- **What you are asked to do**
Turn the lines of the listing, from its first line through the line that contains "Action: pos(233,7)", into a numbered list, leaving out any blank lines.

Saved data entries
— begin —
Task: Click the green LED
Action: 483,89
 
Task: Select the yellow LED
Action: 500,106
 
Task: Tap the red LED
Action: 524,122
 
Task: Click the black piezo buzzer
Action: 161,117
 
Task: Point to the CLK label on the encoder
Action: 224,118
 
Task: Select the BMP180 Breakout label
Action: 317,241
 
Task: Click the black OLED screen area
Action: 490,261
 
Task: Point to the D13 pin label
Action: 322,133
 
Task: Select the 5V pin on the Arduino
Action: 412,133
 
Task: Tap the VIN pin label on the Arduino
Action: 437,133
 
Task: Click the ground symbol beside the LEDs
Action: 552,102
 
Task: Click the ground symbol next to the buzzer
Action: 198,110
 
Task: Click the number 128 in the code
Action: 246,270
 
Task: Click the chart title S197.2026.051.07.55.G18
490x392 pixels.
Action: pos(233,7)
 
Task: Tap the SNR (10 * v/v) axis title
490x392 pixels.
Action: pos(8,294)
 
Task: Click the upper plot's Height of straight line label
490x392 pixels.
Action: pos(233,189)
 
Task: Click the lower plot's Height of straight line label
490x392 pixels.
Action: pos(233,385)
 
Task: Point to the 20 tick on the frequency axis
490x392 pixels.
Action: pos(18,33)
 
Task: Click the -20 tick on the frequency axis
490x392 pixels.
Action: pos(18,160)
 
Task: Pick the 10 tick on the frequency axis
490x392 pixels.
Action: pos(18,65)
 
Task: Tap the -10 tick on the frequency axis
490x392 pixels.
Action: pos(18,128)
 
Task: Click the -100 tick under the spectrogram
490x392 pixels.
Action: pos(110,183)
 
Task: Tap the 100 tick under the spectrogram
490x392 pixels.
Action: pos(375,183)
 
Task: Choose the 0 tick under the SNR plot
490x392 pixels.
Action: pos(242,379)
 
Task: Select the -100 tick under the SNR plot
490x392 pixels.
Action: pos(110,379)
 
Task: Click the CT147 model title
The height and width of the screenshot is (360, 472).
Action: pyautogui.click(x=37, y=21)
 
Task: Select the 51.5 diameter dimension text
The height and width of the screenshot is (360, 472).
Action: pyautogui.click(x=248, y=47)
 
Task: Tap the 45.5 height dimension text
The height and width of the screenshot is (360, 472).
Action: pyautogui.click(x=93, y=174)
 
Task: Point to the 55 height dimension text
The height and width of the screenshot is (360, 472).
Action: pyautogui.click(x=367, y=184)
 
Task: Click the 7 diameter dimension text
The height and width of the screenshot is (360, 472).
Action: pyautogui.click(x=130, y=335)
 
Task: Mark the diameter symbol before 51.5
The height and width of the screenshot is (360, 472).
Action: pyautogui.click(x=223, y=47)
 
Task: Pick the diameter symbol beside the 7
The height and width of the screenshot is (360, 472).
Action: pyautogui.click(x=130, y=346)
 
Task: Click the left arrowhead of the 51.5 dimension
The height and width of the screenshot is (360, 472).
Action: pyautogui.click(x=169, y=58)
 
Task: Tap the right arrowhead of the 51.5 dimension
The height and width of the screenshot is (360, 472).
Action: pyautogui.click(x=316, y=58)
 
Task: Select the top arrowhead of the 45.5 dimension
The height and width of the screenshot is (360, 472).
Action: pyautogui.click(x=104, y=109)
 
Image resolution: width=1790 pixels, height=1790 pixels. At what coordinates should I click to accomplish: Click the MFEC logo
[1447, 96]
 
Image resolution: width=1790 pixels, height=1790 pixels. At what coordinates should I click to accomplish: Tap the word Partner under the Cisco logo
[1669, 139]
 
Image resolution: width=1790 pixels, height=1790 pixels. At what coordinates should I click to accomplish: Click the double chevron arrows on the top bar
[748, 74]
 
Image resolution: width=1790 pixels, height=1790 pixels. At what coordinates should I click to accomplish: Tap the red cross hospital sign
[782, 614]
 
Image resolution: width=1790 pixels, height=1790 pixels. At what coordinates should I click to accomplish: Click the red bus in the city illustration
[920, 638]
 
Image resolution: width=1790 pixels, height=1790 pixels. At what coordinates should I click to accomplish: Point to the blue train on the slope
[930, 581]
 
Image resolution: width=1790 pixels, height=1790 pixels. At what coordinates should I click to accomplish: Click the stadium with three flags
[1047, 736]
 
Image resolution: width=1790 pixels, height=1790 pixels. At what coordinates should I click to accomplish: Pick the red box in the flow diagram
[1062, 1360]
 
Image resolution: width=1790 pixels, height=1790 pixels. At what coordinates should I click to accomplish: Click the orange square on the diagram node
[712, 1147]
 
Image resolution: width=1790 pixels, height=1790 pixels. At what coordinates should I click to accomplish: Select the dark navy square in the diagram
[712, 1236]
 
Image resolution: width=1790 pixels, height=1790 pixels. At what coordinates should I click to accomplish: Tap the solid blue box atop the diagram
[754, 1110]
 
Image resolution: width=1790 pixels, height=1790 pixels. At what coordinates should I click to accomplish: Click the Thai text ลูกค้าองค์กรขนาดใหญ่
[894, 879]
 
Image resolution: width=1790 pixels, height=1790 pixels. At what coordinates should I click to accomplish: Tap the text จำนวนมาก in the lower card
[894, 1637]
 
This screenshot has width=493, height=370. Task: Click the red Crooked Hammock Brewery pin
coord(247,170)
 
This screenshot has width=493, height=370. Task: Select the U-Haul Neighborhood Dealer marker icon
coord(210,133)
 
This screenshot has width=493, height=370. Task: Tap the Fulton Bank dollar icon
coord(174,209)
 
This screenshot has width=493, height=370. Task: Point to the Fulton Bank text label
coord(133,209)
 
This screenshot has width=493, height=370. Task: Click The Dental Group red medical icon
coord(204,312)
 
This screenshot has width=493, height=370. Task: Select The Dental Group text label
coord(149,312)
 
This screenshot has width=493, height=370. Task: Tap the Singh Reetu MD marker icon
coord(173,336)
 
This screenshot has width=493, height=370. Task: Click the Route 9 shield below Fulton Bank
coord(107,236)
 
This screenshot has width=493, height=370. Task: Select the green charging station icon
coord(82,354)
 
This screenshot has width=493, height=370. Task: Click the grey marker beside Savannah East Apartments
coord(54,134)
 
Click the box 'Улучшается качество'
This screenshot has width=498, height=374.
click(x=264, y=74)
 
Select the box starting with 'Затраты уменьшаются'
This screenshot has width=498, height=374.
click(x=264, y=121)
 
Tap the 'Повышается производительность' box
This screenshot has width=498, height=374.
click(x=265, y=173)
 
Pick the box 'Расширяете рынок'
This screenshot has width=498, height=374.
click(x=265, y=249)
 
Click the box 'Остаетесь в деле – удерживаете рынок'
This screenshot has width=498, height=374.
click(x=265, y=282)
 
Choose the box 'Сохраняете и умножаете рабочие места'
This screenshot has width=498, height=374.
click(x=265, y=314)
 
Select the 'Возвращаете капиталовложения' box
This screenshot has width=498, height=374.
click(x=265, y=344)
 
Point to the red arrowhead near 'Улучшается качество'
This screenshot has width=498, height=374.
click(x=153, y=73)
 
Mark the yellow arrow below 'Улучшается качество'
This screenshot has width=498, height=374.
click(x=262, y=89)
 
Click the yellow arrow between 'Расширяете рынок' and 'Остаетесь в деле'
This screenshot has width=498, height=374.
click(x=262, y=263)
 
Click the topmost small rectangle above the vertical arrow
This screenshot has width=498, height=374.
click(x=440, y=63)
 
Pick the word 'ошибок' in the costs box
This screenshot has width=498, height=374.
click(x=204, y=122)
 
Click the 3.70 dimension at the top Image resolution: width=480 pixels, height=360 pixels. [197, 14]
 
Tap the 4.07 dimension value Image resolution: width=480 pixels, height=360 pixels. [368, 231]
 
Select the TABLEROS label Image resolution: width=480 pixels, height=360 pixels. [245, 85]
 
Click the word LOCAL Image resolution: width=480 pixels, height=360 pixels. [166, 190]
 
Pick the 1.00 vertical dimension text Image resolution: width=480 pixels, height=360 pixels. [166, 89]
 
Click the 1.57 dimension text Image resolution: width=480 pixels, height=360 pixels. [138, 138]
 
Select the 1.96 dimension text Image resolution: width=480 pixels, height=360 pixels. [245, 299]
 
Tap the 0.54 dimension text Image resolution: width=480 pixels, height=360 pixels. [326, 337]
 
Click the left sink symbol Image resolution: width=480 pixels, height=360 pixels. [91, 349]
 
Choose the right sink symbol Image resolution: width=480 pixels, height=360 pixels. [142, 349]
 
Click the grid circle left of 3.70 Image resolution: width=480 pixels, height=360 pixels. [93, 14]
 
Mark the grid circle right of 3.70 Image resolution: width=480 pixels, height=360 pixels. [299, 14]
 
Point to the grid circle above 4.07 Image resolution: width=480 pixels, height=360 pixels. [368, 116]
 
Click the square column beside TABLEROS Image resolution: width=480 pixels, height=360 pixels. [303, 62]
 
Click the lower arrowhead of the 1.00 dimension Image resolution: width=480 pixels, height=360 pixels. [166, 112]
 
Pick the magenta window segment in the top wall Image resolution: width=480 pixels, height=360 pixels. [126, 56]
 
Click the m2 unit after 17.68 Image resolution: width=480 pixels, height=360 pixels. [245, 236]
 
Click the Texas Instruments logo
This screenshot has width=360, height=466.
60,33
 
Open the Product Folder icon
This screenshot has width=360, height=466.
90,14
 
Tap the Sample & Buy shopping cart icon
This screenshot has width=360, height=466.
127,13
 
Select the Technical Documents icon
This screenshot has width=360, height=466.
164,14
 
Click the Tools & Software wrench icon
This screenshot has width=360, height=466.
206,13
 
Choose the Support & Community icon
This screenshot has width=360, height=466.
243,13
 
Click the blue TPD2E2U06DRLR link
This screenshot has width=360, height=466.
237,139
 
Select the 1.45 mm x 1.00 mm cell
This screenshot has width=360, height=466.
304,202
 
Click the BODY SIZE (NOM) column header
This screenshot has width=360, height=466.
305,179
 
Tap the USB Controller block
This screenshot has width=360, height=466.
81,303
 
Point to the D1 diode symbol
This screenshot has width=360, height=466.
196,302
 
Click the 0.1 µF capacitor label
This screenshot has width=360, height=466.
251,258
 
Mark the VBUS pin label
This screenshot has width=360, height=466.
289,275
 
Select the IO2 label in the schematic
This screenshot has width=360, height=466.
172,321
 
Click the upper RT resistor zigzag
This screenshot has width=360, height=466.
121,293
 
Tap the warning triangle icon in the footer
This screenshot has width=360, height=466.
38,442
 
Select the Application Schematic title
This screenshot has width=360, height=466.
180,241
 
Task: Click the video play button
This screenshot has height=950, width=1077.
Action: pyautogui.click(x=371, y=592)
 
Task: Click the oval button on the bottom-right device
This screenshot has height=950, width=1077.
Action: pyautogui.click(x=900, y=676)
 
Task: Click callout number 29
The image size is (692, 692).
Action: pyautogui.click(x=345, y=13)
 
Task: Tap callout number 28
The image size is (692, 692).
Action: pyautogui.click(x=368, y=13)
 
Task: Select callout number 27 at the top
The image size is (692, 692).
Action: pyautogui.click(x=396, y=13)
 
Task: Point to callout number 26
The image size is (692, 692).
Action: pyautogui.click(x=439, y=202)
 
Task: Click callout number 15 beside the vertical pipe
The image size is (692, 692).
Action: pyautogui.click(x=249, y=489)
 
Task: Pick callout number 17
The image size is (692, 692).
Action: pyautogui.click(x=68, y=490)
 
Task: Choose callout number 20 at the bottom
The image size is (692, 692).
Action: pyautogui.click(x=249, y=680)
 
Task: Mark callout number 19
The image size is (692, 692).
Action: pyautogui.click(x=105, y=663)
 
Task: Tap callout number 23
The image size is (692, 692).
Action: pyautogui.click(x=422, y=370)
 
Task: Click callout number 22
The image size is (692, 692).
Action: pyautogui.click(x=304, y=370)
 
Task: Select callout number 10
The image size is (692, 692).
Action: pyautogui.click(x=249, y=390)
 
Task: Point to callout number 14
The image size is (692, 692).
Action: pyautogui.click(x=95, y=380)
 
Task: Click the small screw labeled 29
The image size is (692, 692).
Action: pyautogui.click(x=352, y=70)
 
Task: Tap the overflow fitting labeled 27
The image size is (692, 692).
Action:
— end —
- **Answer**
1. Task: Click the green LED
2. Action: 483,89
3. Task: Select the yellow LED
4. Action: 500,106
5. Task: Tap the red LED
6. Action: 524,122
7. Task: Click the black piezo buzzer
8. Action: 161,117
9. Task: Point to the CLK label on the encoder
10. Action: 224,118
11. Task: Select the BMP180 Breakout label
12. Action: 317,241
13. Task: Click the black OLED screen area
14. Action: 490,261
15. Task: Point to the D13 pin label
16. Action: 322,133
17. Task: Select the 5V pin on the Arduino
18. Action: 412,133
19. Task: Tap the VIN pin label on the Arduino
20. Action: 437,133
21. Task: Click the ground symbol beside the LEDs
22. Action: 552,102
23. Task: Click the ground symbol next to the buzzer
24. Action: 198,110
25. Task: Click the number 128 in the code
26. Action: 246,270
27. Task: Click the chart title S197.2026.051.07.55.G18
28. 490x392 pixels.
29. Action: pos(233,7)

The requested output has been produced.